Software modules¶
Here we show how to use the environment module system.
After describing the background/reasoning why such a system is needed, we show how to work with the module system.
There is a table of commonly used shorthand syntaxes, as well as links to almost all installed software and databases on UPPMAX.
Background¶
The UPPPMAX clusters are shared Linux computers with all the standard Linux tools installed, on which all users should be able to do their work independently and undisturbed.
To ensure this, users cannot modify, upgrade or uninstall software themselves and instead an environment module system (from now on: 'module system') is used. This allow users to independently use their favorite versions of their favorite software.
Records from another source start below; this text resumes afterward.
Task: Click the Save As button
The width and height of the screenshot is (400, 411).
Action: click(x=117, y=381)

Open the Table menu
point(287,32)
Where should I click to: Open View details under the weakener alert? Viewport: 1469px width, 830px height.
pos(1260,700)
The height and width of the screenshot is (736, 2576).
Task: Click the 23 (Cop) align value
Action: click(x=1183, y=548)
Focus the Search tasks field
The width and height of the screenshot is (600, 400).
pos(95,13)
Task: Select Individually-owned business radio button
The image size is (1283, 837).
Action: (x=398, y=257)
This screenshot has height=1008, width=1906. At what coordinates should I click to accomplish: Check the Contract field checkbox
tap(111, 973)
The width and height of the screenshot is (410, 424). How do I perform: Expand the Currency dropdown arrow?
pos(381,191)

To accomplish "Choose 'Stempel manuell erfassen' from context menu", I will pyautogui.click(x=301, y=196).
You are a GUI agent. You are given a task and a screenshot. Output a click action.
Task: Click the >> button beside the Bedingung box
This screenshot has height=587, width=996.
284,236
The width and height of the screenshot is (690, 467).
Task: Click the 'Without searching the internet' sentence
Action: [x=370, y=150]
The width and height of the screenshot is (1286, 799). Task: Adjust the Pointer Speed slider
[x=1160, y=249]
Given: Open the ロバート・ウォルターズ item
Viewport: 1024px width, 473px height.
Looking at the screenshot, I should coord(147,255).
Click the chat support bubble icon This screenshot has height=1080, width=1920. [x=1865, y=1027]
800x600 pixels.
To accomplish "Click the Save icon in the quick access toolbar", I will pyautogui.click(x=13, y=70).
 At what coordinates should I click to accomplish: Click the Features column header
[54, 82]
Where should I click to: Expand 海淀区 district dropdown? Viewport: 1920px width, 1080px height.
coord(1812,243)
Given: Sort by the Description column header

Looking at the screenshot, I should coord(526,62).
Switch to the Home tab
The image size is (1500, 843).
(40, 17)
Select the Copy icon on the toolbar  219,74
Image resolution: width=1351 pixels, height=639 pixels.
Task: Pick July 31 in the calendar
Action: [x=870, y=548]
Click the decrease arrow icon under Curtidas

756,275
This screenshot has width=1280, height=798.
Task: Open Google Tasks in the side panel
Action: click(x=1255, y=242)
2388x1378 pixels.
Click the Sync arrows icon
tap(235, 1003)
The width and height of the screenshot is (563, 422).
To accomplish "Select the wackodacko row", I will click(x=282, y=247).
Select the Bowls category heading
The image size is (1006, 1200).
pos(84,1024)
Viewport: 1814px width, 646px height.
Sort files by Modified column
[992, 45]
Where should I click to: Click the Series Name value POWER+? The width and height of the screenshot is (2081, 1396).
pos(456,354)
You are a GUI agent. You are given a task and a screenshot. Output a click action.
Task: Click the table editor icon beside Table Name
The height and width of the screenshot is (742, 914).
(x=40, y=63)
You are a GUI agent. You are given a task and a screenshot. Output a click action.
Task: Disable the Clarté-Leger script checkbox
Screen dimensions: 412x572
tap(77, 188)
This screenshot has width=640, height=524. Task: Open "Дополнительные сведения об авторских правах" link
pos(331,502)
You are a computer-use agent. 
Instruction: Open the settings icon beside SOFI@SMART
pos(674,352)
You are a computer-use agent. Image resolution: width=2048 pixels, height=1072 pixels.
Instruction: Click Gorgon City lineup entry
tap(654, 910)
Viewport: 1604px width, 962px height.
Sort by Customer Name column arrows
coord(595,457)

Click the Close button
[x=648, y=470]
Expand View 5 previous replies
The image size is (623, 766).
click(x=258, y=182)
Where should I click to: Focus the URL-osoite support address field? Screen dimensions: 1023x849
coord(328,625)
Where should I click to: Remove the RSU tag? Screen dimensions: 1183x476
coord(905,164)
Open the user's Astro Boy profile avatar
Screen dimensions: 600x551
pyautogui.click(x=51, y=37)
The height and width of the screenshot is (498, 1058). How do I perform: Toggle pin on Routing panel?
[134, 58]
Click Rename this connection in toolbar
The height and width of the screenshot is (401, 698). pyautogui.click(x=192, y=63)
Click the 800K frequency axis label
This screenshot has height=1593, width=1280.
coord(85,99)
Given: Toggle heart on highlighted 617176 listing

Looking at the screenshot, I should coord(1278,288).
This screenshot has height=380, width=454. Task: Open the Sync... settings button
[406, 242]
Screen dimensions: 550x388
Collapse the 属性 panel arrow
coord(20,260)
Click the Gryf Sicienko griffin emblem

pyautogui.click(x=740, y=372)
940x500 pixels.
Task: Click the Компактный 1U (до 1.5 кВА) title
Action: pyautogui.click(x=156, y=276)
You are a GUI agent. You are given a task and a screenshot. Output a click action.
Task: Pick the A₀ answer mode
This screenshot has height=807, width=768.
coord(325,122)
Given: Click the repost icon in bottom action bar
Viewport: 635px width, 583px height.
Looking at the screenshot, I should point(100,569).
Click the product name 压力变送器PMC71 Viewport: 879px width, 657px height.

Using a module system keeps installed software hidden by default, and users have to explicitly tell their terminal which version of which software they need.
To have new software installed on an UPPMAX cluster, users must explicitly request a version of a piece of software. As of today, there are nearly 800+ programs and packages, with multiple versions available on all UPPMAX clusters. Using explicit versions of software is easy to do and improves the reproducibility of the scripts written.
To preserve hard disk space, Bianca also has multiple big databases installed.
Warning
To access bioinformatics tools, load the bioinfo-tools module first.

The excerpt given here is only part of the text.